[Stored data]

*-*-*

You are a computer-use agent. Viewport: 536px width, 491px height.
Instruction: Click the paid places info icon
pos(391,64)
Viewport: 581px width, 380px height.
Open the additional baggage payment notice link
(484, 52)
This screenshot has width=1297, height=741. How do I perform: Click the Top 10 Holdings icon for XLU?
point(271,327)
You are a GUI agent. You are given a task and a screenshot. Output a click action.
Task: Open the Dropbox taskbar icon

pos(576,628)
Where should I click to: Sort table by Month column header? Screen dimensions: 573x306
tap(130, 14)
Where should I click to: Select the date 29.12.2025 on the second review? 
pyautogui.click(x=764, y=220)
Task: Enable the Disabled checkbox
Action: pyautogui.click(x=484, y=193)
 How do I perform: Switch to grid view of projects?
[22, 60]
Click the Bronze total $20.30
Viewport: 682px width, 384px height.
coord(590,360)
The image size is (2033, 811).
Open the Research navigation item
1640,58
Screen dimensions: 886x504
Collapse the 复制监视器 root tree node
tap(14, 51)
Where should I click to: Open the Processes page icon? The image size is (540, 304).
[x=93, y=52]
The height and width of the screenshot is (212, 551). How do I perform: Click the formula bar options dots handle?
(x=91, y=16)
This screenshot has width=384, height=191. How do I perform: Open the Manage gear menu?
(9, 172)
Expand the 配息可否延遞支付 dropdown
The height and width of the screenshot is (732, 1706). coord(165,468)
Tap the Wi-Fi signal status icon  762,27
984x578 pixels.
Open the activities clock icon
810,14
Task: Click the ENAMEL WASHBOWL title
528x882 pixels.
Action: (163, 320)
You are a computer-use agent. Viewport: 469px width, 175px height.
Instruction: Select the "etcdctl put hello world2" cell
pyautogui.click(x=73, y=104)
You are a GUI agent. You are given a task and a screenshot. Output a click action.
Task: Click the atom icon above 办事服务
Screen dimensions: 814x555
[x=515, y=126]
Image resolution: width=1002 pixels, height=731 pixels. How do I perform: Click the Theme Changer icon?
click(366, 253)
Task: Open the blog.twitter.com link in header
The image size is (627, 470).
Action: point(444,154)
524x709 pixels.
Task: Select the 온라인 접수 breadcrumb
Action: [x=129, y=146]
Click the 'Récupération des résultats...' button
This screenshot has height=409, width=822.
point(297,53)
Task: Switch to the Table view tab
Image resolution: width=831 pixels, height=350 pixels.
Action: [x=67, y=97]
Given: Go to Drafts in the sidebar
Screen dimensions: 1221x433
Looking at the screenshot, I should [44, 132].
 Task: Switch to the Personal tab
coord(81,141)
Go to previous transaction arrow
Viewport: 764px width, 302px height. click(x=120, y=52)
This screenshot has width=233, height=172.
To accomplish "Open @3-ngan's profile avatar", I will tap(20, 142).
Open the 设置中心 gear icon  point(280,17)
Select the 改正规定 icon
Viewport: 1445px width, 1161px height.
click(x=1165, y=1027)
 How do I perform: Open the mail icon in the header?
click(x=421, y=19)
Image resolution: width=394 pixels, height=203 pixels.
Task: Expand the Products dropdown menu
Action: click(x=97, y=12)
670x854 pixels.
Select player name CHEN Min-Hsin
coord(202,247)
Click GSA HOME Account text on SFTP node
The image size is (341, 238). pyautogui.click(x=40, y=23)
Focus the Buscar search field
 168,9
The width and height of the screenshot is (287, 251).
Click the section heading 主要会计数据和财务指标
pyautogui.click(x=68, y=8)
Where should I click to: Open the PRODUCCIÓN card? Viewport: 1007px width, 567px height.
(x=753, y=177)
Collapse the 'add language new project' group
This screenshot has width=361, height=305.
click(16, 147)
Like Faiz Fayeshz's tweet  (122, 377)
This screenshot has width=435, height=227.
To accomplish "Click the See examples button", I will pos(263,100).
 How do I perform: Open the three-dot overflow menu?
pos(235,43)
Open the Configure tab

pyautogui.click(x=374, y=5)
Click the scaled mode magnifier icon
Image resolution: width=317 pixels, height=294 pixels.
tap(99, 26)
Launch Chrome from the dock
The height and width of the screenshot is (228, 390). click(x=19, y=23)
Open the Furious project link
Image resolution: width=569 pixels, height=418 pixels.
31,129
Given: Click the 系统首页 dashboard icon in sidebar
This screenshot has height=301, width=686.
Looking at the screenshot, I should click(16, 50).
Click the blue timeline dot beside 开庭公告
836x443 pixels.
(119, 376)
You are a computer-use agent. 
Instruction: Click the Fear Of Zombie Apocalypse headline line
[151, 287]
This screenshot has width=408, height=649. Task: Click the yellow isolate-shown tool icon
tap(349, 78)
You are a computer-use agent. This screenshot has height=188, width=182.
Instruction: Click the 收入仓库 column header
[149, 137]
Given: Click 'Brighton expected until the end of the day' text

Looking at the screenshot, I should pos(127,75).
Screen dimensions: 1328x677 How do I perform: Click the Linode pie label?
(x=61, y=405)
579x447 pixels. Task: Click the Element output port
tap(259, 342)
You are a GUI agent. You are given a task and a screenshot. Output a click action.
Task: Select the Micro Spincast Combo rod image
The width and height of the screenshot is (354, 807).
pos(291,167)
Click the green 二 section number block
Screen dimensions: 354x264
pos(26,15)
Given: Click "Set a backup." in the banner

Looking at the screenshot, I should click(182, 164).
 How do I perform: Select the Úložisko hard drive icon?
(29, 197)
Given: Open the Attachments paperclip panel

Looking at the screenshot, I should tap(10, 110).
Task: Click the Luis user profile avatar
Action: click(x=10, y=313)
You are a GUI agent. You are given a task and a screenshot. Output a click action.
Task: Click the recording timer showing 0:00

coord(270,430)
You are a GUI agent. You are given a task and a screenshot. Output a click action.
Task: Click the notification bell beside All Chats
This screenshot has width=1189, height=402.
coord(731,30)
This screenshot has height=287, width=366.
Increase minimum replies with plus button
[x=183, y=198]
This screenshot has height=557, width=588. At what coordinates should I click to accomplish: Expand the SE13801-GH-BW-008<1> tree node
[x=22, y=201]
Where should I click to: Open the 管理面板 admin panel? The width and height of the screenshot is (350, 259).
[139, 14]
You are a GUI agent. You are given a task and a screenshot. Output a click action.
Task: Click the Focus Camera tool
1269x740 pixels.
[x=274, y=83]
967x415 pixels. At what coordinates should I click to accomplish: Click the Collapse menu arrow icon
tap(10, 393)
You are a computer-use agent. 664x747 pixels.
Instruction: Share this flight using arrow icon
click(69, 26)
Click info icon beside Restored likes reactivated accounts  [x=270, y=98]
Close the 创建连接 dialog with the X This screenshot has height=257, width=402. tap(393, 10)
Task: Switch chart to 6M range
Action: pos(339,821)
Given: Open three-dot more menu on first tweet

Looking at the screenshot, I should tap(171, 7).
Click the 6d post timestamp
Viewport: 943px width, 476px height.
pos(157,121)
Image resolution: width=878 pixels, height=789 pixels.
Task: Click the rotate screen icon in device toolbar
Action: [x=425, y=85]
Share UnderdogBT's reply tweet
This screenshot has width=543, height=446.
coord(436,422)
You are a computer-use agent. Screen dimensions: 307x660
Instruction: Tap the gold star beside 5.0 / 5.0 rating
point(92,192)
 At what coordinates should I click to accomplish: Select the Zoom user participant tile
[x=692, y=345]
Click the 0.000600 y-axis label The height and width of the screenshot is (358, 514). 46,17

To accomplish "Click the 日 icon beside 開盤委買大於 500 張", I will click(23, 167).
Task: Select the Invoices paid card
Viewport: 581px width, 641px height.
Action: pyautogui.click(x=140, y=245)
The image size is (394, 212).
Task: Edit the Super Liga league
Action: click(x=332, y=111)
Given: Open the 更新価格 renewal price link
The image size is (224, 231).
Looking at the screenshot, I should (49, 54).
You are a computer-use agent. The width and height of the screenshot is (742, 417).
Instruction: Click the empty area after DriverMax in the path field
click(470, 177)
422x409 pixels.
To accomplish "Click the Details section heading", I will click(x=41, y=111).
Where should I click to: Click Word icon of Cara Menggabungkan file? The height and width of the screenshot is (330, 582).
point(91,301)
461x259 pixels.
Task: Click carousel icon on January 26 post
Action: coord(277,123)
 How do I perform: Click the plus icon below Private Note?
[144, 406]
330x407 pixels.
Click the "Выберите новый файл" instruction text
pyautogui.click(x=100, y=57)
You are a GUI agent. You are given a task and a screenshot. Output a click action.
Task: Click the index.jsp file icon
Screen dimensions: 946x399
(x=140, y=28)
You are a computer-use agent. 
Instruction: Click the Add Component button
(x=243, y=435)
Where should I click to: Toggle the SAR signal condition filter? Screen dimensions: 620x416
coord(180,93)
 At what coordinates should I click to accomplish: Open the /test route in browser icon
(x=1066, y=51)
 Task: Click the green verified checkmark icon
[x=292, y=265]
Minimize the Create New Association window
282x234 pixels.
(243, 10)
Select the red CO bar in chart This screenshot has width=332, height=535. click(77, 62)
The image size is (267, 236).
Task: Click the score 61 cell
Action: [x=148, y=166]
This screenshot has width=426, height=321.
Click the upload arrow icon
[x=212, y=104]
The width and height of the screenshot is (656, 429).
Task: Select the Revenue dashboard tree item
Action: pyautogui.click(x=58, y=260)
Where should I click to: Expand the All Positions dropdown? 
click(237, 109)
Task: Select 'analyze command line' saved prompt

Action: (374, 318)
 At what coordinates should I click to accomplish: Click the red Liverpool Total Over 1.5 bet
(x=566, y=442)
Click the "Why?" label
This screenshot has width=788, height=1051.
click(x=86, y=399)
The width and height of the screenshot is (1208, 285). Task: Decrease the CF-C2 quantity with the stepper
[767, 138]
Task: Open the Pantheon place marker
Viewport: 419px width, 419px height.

*-*-*

**WHAT THE TASK ASKS**
Of the entries listed above, reproduce only the lines starting at the line containing "Select the red" and ending at the line containing "This screenshot has width=426, height=321.". Include both, exactly as they stand.

**ANSWER BOX**
Select the red CO bar in chart This screenshot has width=332, height=535. click(77, 62)
The image size is (267, 236).
Task: Click the score 61 cell
Action: [x=148, y=166]
This screenshot has width=426, height=321.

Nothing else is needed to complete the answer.